Corrections officers can use force to move a resisting inmate, but the Eighth Amendment sets a ceiling. The core question, established by the Supreme Court, is whether the force was applied in a good-faith effort to maintain order or was used maliciously and sadistically to cause harm.4Cornell Law Institute. Hudson v McMillian, 503 US 1 (1992)
When force is applied in good faith to carry out a lawful order, the inmate must show significant injury to establish a constitutional violation. But when officers act with the intent to inflict pain, that threshold disappears. Contemporary standards of decency are violated regardless of how much physical damage results. Even a de minimis use of force can cross the line if it’s the kind of conduct that shocks the conscience.4Cornell Law Institute. Hudson v McMillian, 503 US 1 (1992)

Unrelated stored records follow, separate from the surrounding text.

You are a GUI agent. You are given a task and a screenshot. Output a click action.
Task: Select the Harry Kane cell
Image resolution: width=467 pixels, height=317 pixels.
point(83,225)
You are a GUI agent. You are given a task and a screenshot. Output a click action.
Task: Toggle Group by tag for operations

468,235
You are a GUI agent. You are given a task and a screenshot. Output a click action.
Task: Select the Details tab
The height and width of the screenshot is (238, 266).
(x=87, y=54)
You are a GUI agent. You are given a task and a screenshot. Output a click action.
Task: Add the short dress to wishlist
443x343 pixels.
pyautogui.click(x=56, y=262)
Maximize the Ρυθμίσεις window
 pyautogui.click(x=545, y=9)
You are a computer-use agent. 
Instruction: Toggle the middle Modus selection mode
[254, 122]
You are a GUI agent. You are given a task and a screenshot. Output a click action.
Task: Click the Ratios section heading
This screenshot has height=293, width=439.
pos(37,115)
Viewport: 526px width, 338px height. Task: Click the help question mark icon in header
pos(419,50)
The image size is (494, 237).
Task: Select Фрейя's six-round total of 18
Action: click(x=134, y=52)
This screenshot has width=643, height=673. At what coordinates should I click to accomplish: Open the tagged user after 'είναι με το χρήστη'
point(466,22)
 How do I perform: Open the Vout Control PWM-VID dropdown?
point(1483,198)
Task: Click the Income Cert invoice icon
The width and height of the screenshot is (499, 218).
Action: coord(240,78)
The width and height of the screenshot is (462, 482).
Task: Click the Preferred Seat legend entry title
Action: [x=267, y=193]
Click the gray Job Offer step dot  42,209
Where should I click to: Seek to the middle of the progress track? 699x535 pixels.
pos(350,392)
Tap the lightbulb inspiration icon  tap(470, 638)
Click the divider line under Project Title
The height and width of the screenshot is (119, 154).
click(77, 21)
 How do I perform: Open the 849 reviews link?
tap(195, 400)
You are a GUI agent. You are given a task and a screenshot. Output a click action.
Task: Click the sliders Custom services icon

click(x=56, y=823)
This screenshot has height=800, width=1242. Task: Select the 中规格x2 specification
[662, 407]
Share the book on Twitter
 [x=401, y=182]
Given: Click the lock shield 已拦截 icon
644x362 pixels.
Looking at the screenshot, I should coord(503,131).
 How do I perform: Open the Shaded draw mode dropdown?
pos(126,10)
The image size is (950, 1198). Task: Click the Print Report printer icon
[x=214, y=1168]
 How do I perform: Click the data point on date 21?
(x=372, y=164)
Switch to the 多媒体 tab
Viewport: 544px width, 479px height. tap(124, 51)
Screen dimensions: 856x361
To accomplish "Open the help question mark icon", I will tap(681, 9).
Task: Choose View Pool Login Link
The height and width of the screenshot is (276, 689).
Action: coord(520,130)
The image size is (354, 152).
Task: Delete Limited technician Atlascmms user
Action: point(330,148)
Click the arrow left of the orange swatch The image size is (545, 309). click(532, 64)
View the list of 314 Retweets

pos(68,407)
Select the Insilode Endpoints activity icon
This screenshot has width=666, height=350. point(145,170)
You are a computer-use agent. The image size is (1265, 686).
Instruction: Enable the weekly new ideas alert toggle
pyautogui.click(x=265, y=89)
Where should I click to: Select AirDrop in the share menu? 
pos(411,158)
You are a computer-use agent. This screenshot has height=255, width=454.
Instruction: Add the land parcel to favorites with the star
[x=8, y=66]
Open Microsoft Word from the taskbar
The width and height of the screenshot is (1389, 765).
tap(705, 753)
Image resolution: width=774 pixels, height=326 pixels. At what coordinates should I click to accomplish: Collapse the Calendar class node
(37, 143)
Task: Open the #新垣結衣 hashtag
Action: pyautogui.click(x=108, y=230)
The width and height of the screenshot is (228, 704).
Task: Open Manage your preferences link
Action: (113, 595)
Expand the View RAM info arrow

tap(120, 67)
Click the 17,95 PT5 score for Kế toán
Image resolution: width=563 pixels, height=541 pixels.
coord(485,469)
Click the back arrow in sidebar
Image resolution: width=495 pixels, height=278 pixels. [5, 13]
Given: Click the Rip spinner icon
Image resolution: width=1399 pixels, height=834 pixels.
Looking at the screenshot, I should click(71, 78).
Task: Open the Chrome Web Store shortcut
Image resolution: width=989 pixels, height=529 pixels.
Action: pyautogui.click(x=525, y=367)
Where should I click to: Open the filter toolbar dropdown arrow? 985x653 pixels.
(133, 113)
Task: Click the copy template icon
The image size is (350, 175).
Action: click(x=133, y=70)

Courts have applied this framework directly to cell extractions. The Ninth Circuit ruled that excessive force during an extraction violated a resisting prisoner’s Eighth Amendment rights and that neither the guards nor their supervisors could claim qualified immunity.5Constitution Annotated. Amdt8.4.7 Conditions of Confinement The practical effect is that extraction teams on execution day operate under real legal exposure. Supervisory staff are present during the extraction in part to ensure the force stays proportional to the resistance.
Many correctional systems also require cell extractions to be video recorded. While no single federal statute mandates this, the practice has become standard as a documentation tool and a check against abuse. The footage serves as evidence for both sides if a use-of-force complaint follows.
An inmate’s right to a spiritual advisor doesn’t evaporate because they had to be dragged into the chamber. Under federal law, the government cannot impose a substantial burden on a prisoner’s religious exercise unless it’s the least restrictive means of furthering a compelling interest. In 2022, the Supreme Court held that Texas could not bar an inmate’s pastor from laying hands on him and praying aloud during the execution itself.6Supreme Court of the United States. Ramirez v Collier, No 21-5592 (2022) The proper remedy when a state violates this right is an injunction ordering the accommodation, not an indefinite stay of execution.
What witnesses see during a forced transport varies by state protocol. Most execution procedures allow officials to close the curtain between the chamber and the witness viewing room at any time. In practice, this means witnesses typically see the inmate only after they’re already strapped to the gurney, not during the struggle to get them there. The curtain opens once the inmate is secured and the IV lines are in place. Some witnesses in past executions have reported seeing evidence of a struggle, like reddened skin from pepper spray or an inmate who was visibly agitated, but the extraction itself usually happens out of view.